September 3, 2008 by Scott Rosenberg 11 Comments

The problem with too many journalists — and especially those journalists inside the Beltway — is this: they do not write what they’re thinking. The reporters do not tell us what they know. The columnists and analysts do not tell us what they believe. Their resulting work is boring, uninformative, and manipulative.

Today at the Republican convention, Peggy Noonan, a former speechwriter for the first President Bush who now writes a column for the Wall Street Journal, got caught by a mike that I guess she thought wasn’t on. She was talking with Republican strategist and former McCain associate Mike Murphy. Here’s Salon’s transcription of the exchange:

Apparently referring to some of McCain’s current advisors, Murphy then says, “These guys, this is all like how you win a Texas race — you know, just run it up. And it’s not gonna work.”

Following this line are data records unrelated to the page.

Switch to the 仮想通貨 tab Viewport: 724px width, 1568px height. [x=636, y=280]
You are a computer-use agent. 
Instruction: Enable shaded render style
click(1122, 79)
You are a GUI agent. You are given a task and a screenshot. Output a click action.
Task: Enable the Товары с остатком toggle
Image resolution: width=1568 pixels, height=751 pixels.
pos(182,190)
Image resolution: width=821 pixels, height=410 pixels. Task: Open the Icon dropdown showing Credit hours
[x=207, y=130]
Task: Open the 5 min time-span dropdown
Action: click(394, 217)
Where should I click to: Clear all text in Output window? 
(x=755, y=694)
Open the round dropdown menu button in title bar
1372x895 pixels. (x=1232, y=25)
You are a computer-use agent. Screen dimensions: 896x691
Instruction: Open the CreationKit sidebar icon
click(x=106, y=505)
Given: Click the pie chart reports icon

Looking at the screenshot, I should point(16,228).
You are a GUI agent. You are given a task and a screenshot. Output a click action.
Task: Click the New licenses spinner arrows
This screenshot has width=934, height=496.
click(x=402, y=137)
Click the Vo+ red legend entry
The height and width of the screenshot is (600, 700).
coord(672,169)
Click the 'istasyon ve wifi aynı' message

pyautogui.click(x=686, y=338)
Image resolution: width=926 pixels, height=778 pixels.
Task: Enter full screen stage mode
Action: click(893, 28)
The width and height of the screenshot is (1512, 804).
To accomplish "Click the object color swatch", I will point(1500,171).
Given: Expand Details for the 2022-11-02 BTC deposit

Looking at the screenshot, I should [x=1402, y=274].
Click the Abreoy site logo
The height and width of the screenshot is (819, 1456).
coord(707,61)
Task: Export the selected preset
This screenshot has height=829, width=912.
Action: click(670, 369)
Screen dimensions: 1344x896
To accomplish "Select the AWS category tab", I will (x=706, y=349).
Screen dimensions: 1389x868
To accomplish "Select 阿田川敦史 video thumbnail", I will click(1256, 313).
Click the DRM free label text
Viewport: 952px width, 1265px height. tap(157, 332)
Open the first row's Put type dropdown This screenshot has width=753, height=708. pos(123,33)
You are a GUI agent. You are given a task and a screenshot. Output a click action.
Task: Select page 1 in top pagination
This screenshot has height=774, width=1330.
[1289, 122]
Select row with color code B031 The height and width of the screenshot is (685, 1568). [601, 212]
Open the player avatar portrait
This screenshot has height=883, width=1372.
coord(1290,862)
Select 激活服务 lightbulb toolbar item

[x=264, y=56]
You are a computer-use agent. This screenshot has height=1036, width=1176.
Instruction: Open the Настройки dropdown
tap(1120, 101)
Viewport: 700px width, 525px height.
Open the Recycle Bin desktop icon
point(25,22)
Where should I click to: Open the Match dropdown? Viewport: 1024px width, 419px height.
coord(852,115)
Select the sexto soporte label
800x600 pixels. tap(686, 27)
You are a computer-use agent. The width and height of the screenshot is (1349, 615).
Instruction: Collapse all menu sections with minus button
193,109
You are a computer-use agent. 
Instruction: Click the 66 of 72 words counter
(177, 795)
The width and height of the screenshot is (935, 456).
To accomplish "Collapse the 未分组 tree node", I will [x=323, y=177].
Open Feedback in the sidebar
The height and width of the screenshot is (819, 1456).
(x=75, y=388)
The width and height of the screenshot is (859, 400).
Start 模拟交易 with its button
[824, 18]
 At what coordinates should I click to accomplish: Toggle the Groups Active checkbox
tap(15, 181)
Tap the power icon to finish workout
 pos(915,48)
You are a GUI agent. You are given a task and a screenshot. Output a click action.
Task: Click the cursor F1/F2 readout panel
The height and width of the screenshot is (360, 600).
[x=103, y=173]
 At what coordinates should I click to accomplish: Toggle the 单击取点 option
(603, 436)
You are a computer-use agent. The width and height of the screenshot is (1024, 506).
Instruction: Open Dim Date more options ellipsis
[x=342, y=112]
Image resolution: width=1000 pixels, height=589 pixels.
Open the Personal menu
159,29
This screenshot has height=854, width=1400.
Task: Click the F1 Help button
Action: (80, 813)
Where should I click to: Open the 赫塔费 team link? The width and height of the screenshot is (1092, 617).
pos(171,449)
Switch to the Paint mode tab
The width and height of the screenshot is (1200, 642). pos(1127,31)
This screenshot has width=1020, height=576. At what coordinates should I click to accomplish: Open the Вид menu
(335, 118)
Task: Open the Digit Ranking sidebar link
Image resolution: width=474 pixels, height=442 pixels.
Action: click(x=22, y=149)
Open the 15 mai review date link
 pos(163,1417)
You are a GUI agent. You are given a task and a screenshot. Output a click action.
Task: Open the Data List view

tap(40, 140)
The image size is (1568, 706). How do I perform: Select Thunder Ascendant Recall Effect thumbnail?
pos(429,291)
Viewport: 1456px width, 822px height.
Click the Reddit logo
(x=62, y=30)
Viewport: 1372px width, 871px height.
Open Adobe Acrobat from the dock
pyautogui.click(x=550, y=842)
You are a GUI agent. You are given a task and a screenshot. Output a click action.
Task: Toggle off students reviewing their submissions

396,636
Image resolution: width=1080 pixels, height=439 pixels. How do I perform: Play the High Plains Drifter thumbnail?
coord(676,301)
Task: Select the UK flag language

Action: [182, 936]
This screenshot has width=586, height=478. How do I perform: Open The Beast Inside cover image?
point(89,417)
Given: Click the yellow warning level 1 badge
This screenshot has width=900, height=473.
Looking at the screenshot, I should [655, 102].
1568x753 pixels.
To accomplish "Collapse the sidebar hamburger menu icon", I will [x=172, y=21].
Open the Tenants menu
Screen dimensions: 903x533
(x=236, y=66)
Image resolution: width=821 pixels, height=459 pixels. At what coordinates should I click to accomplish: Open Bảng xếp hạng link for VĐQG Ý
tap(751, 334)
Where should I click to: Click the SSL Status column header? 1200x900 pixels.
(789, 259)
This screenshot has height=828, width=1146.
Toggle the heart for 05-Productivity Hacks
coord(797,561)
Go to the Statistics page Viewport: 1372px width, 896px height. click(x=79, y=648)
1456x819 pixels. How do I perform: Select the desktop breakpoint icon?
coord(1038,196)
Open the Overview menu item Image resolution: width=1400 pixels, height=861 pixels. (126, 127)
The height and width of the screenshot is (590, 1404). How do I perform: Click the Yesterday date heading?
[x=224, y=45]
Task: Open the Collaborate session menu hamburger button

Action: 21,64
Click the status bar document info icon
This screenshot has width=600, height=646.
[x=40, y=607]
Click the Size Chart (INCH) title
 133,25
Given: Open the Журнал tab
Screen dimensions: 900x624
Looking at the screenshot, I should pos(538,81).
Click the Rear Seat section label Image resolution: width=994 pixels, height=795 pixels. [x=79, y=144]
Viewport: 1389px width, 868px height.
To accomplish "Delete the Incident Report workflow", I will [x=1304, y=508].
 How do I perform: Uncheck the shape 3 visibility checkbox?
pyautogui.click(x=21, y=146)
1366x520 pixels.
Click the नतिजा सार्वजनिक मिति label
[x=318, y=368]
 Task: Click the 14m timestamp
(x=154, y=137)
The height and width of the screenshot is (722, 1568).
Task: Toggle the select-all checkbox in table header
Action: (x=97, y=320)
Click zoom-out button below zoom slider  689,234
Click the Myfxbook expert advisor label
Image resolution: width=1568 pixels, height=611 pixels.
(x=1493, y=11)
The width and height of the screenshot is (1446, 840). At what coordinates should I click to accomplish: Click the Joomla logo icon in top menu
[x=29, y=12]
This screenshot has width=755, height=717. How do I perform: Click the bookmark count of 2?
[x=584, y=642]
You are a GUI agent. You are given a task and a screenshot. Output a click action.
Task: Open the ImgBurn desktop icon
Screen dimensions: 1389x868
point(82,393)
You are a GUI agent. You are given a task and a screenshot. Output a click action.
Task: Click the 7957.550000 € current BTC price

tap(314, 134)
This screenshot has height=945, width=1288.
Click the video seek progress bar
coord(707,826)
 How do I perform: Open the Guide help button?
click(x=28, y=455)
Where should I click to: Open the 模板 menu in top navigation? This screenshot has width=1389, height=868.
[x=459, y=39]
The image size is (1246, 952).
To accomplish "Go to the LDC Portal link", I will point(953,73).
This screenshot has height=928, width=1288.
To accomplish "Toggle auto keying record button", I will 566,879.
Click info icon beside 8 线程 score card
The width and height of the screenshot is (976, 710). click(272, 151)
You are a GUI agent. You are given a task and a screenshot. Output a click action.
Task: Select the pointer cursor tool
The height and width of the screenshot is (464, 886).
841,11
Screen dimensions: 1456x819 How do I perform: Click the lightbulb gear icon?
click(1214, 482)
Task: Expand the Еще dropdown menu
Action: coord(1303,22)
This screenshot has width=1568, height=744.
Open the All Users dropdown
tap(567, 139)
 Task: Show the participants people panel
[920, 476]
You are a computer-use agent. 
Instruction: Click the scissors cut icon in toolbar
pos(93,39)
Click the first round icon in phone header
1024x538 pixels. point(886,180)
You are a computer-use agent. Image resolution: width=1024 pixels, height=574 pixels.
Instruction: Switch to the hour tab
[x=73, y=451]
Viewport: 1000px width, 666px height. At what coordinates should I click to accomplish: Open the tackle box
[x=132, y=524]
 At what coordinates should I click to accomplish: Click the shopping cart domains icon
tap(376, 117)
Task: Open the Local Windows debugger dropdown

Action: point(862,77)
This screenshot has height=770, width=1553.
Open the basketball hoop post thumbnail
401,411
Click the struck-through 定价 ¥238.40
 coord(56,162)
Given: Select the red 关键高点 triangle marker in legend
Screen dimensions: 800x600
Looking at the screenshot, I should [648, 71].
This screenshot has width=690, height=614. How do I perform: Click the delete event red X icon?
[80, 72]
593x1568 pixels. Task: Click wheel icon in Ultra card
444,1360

Noonan can then be heard agreeing with Murphy, saying, “It’s over.” A little later, Noonan responds to a question about whether Palin was the most qualified woman McCain could have chosen. “The most qualified? No,” Noonan responds. “I think they went for this, excuse me, political bullshit about narratives … Every time Republicans do that, because that’s not where they live and it’s not what they’re good at, they blow it.”

(You can watch the video and read a full transcript over at TPM.)

Now, if Peggy Noonan wrote a column every week that was as honest with her readers as she is here, with her colleagues, when she thinks the microphone is off, I would read it religiously. She’s part of a world that I don’t inhabit. But now I have a bright picture of the fact that she’s not writing what she knows and believes.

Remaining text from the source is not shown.